DATA FOR THE TASK =>
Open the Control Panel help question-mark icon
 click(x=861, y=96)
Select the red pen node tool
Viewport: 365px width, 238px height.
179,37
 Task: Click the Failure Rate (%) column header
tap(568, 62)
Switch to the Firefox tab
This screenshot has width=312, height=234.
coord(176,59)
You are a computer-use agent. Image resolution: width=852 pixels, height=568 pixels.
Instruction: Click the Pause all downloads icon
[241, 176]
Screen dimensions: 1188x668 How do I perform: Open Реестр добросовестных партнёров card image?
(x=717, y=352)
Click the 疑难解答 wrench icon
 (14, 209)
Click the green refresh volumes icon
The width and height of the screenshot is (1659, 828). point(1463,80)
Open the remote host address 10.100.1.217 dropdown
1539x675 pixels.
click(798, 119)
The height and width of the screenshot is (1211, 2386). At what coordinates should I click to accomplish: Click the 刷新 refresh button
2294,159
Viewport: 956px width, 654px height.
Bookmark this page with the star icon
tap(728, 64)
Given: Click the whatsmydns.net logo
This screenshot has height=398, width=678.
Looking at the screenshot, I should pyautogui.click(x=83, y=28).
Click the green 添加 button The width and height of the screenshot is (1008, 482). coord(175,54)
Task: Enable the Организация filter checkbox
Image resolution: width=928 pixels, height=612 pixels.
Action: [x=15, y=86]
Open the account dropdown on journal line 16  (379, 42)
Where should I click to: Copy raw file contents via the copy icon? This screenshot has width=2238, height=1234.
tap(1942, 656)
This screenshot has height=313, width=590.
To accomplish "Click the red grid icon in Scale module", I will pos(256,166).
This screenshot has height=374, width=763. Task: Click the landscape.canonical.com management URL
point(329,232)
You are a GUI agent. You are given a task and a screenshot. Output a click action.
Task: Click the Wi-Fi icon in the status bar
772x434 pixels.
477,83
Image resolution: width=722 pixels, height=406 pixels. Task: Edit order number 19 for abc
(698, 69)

ASSIGNED TASK => Show all lines from the listing above in which "agent" appears.

RESPONSE =>
You are a computer-use agent. Image resolution: width=852 pixels, height=568 pixels.
You are a GUI agent. You are given a task and a screenshot. Output a click action.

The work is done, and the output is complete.